Here's what we have currently for queuing

  1. request comes in (hsm_action_enqueue() from lustre or hsm_action_enqueue_json() from redis on recovery)
  2. hsm_action_enqueue_common() calls hsm_action_node_enrich(), which will add the request either directly to a client queue or the global queue a. if mappings are set, apply mapping to archive request b. otherwise phobos_enrich(): calls phobos_locate() with oid... This tickles down to layout_raid1_locate() to pick the best host to use (unrelated note: raid5 has no locate and layout_locate will segfault if called?)

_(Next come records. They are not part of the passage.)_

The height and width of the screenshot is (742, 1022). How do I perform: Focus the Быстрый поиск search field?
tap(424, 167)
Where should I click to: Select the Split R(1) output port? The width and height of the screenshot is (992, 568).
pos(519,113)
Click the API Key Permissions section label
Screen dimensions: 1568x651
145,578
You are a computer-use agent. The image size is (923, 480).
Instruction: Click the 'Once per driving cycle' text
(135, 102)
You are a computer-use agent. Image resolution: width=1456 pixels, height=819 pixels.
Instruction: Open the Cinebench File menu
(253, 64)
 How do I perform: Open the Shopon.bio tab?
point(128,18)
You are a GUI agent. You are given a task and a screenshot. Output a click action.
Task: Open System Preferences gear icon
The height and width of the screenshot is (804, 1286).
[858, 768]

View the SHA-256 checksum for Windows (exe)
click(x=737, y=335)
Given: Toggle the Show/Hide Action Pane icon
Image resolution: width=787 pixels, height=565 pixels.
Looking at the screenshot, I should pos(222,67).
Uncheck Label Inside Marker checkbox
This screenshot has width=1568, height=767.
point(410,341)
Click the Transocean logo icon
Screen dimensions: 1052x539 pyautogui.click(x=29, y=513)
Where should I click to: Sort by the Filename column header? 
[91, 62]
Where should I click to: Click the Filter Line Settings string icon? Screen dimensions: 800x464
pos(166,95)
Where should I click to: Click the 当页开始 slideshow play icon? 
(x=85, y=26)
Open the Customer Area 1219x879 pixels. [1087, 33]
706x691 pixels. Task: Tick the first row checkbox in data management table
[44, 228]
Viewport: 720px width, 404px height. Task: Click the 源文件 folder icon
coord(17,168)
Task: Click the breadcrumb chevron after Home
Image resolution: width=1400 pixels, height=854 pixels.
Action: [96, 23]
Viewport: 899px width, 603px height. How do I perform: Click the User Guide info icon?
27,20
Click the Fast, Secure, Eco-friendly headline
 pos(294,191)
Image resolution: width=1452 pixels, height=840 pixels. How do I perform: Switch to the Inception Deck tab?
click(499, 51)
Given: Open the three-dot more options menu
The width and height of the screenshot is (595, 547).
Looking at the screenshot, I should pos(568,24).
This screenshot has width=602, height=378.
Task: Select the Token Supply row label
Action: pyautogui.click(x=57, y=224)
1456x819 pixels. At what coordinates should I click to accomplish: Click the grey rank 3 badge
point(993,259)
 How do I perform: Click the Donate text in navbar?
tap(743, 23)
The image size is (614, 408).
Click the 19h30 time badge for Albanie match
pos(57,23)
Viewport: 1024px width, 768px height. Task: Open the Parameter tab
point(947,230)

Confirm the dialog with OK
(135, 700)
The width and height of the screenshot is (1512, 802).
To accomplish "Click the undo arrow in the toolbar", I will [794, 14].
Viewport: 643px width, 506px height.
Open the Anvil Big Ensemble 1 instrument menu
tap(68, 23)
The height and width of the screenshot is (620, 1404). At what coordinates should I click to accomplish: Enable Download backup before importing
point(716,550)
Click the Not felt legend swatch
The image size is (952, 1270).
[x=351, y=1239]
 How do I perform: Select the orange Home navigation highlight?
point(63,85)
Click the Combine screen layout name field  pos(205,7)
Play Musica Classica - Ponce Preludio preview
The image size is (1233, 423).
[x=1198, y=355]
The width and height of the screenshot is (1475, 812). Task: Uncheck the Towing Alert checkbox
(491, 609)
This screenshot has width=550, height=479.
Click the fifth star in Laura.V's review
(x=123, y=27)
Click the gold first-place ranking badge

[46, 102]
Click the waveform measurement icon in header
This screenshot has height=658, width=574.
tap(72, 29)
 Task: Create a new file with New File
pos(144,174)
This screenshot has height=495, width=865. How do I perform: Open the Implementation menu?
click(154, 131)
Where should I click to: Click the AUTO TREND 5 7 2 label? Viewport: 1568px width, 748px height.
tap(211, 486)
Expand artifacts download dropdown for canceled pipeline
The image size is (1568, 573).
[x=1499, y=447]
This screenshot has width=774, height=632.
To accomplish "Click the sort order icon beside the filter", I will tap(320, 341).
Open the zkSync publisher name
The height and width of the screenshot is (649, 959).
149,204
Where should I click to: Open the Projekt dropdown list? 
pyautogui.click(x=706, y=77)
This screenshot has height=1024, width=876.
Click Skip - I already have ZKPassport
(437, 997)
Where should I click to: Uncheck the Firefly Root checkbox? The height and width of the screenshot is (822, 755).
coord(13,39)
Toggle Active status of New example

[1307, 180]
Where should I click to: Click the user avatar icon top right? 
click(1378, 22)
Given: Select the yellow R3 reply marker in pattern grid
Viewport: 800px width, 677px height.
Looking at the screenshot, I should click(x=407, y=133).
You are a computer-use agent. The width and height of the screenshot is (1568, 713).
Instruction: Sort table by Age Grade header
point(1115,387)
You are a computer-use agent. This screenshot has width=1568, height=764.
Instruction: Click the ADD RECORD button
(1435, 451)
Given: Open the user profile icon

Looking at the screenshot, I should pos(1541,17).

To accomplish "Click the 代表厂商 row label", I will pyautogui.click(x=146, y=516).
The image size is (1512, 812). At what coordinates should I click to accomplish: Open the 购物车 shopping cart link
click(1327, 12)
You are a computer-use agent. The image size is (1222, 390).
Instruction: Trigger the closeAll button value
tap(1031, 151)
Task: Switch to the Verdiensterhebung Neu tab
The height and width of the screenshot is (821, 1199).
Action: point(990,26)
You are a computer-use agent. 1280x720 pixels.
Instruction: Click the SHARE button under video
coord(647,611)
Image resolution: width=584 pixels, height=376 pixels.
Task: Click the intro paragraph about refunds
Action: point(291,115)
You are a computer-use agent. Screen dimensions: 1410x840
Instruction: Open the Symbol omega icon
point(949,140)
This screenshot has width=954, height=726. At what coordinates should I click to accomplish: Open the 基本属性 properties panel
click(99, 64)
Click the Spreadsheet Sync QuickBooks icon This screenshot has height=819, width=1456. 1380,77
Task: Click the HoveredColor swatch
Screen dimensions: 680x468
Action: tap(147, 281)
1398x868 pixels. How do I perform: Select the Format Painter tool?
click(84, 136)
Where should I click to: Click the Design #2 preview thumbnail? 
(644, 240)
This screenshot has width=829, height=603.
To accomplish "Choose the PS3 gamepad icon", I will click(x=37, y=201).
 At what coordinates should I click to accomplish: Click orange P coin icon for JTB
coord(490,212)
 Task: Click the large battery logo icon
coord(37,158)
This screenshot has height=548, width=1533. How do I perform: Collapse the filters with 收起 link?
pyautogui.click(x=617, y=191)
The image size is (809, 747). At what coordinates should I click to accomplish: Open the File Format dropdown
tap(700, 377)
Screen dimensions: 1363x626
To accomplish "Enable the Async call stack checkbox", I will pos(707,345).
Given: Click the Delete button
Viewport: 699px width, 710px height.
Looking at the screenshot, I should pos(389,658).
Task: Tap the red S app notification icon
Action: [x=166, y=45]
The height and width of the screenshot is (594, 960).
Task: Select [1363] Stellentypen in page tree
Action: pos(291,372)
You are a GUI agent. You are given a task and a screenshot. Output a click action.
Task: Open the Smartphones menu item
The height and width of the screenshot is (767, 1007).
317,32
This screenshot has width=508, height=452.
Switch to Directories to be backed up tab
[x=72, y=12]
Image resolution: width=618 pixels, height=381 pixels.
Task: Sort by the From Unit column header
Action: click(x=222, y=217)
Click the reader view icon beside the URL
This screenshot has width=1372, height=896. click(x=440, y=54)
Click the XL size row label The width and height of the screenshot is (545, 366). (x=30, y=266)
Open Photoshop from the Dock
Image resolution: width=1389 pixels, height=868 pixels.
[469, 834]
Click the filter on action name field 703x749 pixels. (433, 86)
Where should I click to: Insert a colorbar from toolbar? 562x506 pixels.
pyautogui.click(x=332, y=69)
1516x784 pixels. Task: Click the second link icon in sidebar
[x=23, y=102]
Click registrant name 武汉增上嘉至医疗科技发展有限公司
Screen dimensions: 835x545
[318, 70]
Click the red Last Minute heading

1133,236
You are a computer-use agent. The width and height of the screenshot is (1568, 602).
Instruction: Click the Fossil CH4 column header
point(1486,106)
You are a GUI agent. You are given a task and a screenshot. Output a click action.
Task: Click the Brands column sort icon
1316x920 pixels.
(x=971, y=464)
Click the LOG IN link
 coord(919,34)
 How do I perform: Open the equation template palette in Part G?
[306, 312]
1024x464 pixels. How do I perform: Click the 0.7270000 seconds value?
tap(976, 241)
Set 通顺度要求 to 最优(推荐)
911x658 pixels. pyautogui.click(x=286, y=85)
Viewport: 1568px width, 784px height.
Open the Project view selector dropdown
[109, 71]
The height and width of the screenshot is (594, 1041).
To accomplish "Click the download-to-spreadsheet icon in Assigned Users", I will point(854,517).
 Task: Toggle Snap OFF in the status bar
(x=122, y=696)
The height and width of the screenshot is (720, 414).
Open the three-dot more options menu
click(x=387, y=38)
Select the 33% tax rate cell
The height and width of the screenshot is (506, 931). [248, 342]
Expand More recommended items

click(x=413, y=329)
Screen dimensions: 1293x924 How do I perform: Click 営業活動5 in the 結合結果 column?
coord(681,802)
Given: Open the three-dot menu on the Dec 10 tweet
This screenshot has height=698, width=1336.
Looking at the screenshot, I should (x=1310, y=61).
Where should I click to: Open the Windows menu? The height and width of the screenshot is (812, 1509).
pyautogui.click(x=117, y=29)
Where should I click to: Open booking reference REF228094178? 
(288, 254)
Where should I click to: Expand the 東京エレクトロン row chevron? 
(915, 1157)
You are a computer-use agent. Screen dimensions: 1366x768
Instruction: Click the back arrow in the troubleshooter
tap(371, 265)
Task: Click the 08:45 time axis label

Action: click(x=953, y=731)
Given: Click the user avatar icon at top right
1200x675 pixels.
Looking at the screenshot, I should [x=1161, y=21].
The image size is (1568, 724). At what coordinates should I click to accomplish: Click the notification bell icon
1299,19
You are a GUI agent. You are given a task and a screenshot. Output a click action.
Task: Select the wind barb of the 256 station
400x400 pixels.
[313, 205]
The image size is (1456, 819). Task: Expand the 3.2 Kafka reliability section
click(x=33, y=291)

Scheduling is done on these conditions:

The scheduling itself does:

data structures

as far as scheduling goes, we have:

state (available everywhere) has:

each client also has:

each hsm request (hsm_action_node) has some details used in case of cancel and embedded list node, but nothing really related to scheduling.

current hooks

as listed above we only have hsm_action_node_enrich(hsm_action_node) at enqueue time and immediately when before a request is sent, and schedule_can_send(client, hsm_action_node) after re-enriching/before sending.

forward

problems

The current approach has a few limitations (we're not addressing everything here):

plan

Given the above I don't think it's a good idea to try to implement some 100% custom scheduling, e.g. adding opaque data to structs and making hooks manage it is much more complexity than it's worth.

1. simple batching

For batching we don't need to modify the queues as we'll keep it simple:

That should be straightforward enough to implement quickly and won't be too intrusive in the code -- in particular this is a bit less efficient than the "one queue per lustre hint" I had suggested in my previous comment, but it's less code and I don't think that'll be a problem in practice given we'll only need to go through the whole lists if no other work is happening or once per deadline, so it should be acceptable even if the lists grow very big.

2. phobos scheduling for archives

We talked about a phobos_locate() for put; I still think it makes sense in theory.. But ultimately I don't see the benefit. Do we get something from phobos being able to schedule puts at this point?

If we get path on lustre as part of the enrichment and start more complex "grouping by directories" it might be worth it, as phobos will be able to get back the tape that was used for that directory in an earlier batch that just coordinatool won't be able to do, but right now I don't see any benefit. Even if we do grouping by directory, I think the grouping by tag can still be left to coordinatool to avoid db round-trips in a first step.

So timeline would be something like:

3. improvement of phobos scheduling for restores

[off topic] I had misunderstood https://github.com/phobos-storage/phobos/issues/10#issuecomment-2166280345 's explanation of phobos_locate() to be what it currently does, but it currently doesn't reserve a tape/mover if the tape isn't mounted anywhere (layout_raid1_locate() is way too complicated...); so I think my comment still stands - we're not considering drive-by mounts, e.g. this scenario:

With the current code we'd basically need the same as the "when we pick a new tag go through all global queue requests" of the simple batching for archives. Not having thought through this at all I think that might be good enough, and that sounds better to me than allocating a mover early on during initial request enqueue - we should keep 'free' requests in the global queue for as long as possible so they can get scheduled to the first available mover ASAP.

Like puts, having restores grouped by tape group would allow more efficient can send checks, so returning that info instead of a host name for the first enrich is probably better. The later enrich can and probably should stay to check tape wasn't mounted elsewhere meanwhile for some reason, it's less work to check all the time than make a mistake.

[/off topic]

Anyway this point is far off the road, I'm just dumping my thought for myself later, let's rediscuss restore improvements later.